The summer peach crop is ripe for the picking, thanks to an early spring that has some of the fruits ready a week or two earlier than typical — on the heels of an early strawberry crop.
“The quality is real good right now,” said Black’s Peaches owner Arthur Black, who has been growing peaches for about 40 years on his 500-acre family farm on S.C. 5 west of York.
Black — whose family has been in the peach business since 1923 — said he began picking the first peaches in mid-May. But farmers say mid to late June marks the beginning of prime peach season, when the more sought-after freestone varieties are ready to eat.

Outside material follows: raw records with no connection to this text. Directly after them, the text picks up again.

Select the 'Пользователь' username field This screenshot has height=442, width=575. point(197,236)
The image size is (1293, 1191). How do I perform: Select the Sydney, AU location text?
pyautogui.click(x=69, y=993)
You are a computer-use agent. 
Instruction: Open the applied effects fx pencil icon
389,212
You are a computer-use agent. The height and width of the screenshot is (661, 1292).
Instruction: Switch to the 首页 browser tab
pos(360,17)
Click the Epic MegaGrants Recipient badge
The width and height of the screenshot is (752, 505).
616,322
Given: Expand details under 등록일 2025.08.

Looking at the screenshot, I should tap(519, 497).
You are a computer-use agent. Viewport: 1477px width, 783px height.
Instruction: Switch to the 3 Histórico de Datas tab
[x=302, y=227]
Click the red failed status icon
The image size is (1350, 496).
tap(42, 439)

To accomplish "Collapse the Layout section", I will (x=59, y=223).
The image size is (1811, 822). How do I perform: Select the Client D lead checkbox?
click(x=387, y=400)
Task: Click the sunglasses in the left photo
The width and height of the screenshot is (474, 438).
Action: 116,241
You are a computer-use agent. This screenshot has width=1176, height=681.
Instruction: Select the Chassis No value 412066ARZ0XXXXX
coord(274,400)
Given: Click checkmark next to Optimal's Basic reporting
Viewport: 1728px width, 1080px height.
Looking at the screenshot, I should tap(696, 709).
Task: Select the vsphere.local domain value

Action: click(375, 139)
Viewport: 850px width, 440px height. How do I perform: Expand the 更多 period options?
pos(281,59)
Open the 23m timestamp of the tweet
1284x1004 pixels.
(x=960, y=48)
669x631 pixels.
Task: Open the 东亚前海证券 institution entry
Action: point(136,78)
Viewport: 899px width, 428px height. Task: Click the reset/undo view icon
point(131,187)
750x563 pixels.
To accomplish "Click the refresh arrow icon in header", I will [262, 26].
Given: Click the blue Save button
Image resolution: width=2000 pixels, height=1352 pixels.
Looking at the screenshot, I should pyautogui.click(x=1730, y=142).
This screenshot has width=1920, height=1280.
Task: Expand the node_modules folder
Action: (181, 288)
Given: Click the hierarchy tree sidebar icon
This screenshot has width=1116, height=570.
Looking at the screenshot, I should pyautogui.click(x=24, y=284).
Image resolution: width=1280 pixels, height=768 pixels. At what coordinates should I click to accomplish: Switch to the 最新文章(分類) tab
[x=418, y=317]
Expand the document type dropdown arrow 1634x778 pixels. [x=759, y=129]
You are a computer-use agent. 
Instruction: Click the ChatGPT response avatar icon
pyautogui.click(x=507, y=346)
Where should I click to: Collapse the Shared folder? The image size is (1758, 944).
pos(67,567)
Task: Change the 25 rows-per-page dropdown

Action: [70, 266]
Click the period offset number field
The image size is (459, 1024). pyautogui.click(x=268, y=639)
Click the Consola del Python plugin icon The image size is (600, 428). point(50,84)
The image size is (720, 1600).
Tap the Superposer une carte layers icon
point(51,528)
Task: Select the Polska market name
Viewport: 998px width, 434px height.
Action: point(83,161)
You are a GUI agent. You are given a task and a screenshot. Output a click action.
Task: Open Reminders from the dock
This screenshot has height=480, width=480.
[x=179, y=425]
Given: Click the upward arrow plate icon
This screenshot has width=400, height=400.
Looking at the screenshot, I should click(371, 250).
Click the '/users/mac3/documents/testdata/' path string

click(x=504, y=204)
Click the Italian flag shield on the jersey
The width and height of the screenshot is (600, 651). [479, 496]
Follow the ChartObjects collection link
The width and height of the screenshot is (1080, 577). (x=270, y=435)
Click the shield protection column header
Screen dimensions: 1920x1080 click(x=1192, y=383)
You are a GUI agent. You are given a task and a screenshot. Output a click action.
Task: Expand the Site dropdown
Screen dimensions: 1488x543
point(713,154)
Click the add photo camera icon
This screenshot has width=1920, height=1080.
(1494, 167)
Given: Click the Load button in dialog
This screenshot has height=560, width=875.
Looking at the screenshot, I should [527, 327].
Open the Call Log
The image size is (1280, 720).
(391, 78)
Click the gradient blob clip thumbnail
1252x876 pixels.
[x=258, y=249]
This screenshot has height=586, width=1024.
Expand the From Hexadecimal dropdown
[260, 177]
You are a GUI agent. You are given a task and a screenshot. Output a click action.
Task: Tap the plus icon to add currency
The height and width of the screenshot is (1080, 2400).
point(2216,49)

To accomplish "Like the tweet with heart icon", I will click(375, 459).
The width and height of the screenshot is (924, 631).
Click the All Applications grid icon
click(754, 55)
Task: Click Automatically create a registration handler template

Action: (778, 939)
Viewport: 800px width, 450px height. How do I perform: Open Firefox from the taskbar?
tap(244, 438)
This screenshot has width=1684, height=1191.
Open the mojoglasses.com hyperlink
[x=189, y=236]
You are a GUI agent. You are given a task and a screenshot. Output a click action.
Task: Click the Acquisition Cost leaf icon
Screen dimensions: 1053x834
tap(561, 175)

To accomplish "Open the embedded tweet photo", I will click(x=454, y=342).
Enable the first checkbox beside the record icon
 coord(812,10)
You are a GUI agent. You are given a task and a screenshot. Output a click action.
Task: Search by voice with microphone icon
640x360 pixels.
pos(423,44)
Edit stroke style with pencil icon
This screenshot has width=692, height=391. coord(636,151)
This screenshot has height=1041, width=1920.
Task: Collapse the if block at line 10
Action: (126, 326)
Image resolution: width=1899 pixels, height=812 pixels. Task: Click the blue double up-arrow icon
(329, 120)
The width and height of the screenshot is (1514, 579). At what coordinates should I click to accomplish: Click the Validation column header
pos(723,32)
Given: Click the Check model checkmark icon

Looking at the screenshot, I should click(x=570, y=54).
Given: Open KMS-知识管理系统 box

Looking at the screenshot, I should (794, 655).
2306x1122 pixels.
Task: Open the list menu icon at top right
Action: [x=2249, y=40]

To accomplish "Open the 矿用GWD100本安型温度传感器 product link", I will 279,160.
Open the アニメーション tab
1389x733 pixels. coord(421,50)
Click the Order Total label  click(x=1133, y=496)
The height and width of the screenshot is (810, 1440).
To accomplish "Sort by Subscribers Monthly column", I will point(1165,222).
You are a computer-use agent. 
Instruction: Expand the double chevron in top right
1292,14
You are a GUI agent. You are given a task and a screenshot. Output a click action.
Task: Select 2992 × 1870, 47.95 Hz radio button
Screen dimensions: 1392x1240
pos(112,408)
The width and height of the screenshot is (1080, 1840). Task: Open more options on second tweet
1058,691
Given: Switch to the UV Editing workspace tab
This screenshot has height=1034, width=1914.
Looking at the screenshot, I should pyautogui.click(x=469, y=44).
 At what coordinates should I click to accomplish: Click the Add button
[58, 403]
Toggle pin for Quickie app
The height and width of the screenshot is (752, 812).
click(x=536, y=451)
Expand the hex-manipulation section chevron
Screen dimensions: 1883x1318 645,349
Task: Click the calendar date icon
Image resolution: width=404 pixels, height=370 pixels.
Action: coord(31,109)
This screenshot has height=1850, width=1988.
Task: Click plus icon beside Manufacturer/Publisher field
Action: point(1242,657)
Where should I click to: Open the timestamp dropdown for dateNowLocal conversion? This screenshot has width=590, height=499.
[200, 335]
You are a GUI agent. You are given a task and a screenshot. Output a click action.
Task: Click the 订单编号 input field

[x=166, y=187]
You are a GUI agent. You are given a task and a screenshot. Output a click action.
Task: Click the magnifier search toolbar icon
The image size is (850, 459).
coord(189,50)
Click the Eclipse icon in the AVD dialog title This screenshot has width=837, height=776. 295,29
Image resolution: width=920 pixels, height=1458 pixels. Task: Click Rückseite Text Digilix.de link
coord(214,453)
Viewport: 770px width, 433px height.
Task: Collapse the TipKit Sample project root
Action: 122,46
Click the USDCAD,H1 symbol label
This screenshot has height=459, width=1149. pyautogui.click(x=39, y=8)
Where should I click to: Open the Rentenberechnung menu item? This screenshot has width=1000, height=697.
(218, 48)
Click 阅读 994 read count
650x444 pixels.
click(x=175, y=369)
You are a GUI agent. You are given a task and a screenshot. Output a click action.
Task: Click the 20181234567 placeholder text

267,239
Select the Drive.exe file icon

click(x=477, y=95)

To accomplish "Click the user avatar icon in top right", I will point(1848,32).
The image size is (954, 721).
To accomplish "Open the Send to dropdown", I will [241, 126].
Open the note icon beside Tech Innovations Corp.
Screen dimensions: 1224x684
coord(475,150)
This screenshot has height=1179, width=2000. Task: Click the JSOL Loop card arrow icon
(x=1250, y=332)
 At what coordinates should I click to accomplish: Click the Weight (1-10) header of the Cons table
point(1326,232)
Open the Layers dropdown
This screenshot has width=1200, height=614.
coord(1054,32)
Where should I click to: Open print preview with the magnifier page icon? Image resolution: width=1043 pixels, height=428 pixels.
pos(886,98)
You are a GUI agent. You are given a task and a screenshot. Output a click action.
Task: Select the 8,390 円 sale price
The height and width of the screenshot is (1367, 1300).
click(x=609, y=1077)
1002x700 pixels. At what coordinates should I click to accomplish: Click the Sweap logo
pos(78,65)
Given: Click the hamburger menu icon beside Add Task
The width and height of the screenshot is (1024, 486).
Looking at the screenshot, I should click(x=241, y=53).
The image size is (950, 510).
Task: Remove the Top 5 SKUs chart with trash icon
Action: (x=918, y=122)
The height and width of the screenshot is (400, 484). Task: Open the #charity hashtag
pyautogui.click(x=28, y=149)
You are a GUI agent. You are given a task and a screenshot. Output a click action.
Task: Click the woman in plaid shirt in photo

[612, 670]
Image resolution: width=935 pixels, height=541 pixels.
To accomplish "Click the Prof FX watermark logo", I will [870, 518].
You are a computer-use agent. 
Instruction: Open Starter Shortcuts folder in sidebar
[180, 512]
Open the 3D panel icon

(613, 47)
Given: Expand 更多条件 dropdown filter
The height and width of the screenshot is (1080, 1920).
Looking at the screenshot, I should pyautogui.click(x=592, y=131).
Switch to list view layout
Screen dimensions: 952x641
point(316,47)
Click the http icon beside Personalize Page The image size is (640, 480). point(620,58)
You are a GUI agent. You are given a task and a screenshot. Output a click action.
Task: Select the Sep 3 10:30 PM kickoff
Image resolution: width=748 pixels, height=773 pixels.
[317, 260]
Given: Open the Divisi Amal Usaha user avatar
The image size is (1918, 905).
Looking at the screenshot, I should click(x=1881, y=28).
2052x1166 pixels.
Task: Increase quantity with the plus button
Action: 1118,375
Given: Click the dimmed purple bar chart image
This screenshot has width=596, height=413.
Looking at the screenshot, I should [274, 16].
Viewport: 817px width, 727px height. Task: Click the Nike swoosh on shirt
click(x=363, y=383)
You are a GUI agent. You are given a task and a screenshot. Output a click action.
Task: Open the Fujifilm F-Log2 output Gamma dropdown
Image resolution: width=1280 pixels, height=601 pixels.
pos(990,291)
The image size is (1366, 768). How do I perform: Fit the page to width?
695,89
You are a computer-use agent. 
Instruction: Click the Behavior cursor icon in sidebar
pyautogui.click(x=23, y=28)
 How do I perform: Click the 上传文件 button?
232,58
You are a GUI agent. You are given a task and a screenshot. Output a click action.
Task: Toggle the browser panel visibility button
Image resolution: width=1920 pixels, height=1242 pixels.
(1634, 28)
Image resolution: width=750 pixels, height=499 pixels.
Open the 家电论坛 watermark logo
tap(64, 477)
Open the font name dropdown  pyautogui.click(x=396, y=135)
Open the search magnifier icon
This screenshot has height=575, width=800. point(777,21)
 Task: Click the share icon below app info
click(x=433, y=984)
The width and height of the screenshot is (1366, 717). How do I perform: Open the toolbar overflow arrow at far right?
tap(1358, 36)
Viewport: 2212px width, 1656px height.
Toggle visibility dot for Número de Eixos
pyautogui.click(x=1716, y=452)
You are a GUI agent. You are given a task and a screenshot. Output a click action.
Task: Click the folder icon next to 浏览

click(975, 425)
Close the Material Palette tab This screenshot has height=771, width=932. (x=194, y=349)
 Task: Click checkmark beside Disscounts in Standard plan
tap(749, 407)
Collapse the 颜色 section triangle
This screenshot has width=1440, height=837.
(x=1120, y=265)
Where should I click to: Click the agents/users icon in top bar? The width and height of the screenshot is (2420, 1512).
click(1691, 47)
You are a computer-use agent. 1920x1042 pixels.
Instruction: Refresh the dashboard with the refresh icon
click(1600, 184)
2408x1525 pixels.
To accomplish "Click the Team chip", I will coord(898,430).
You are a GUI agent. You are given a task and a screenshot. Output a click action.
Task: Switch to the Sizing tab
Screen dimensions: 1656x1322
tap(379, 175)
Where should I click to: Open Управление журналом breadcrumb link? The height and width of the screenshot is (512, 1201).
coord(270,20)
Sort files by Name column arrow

Freestone peaches, those that separate easily from the peach pit, are available from late June or early July into September. Cling peaches, so named because the fruit clings to the pit, are the first to ripen, while semi-cling peaches, which separate easily from the pit when the fruit is soft, come in second.
Black and several other peach farmers said this year’s crop has been ripening as much as a few days to a couple of weeks earlier than is normal, depending on the variety.
“This year, everything is ripening up so fast, you don’t know how long it’s going to last,” said Patricia Bryant at Bryant Peaches and Produce on Limestone Road near York.
Ben Smith, owner of The Peach Tree on Filbert Highway north of York, said his 44-acre crop of 21 varieties is running about two weeks early. White and yellow peaches are expected to be available this week, he said.
“The crop is real clean,” said Smith, who has been peach farming since 1958, following the tradition of his father, who started the farm in 1928. “We’ve had enough rain and not too much. The peaches are real sweet.”
Peach farming is always a gamble of a business. Peach farmers say their crop needs some cold weather, some hot weather and some rain, but not so much that the fruits become watery.
Even then, all can be lost in a late spring freeze that kills the delicate peach blooms. And local peach farmers say they did lose some peaches in an April freeze, although not enough to cause a shortage.
“We came close to losing the whole crop in April,” said Black, who said he grows about 60 acres of peaches. “We lost four or five acres, about 10 percent.”
The peach crop attracts visitors from across the Carolinas, and even from other parts of the Southeast, to pluck the fruits from Western York County’s family-owned farms each summer. And they leave with a bounty: tomatoes, squash, okra, cucumbers, melons and many other locally grown fruits and vegetables.
But author Dori Sanders, who still works her family’s 10-acre Filbert peach farm with her brother Orestus Sanders, said locally grown produce doesn’t sell like it once did because lifestyles have changed.
“People don’t can anymore,” she said. “And because of dietary concerns, people don’t do jams and jellies and preserves like they used to. And because families are so fragmented, they don’t do pies like they used to. It’s a new day.”
Jimmy Bryant, owner of Bryant’s Peaches, which grows about 18 varieties of peaches on 18 acres, said peach farming has changed, too. The cost of labor, fuel and fertilizer means farmers must charge more for their produce.
“A lot of peach farmers have gone out of business,” he said.
Still, he noted, the family-owned farms in Western York County continue on. His father, Meek Bryant, who died in 2005, started growing peaches in 1960, and Bryant carries on the tradition.
“All our people just keep coming back,” said Bryant. “They know what time of year to come.”